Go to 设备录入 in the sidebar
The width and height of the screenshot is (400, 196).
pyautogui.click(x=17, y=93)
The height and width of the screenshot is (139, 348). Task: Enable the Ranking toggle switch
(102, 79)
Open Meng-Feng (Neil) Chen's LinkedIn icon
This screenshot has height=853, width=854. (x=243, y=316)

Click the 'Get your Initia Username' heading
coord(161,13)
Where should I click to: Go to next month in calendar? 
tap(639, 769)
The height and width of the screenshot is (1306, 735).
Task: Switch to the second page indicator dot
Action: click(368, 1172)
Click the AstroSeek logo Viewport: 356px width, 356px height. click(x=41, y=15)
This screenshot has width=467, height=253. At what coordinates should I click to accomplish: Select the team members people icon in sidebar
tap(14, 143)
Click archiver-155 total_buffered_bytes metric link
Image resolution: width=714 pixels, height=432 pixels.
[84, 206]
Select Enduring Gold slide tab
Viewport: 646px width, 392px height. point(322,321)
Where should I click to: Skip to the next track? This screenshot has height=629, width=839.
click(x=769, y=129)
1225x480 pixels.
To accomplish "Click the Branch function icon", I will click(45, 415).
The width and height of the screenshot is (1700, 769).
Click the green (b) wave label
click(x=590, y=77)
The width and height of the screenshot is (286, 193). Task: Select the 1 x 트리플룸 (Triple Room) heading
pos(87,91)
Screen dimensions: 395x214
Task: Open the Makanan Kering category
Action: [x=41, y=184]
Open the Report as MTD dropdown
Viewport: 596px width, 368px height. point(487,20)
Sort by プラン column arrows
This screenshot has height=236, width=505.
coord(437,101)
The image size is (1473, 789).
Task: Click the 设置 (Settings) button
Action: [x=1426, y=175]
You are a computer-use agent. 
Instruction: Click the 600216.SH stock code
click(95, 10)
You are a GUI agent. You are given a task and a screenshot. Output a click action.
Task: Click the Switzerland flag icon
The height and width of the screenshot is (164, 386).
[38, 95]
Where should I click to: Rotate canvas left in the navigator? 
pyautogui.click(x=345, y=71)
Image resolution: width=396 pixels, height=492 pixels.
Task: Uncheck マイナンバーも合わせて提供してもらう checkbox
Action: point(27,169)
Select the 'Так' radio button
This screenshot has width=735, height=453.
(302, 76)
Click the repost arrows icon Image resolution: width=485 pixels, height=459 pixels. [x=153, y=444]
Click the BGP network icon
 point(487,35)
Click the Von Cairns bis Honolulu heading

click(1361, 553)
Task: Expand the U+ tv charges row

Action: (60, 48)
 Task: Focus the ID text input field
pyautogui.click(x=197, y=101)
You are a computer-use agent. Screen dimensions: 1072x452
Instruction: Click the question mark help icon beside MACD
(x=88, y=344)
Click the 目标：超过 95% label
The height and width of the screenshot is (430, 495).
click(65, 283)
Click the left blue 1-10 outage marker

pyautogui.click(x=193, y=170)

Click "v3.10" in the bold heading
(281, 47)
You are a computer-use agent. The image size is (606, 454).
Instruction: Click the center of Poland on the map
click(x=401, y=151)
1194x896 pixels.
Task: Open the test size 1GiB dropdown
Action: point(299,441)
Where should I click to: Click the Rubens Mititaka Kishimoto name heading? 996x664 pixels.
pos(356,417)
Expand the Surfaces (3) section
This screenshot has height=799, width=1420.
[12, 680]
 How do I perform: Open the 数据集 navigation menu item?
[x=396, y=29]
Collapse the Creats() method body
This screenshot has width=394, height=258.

-*-

* Assigned task: Each line from the one that contains "Collapse the Creats() method body" through the end of the records must be repeated exactly. No other line belongs in the answer.

* Response:
Collapse the Creats() method body
This screenshot has width=394, height=258.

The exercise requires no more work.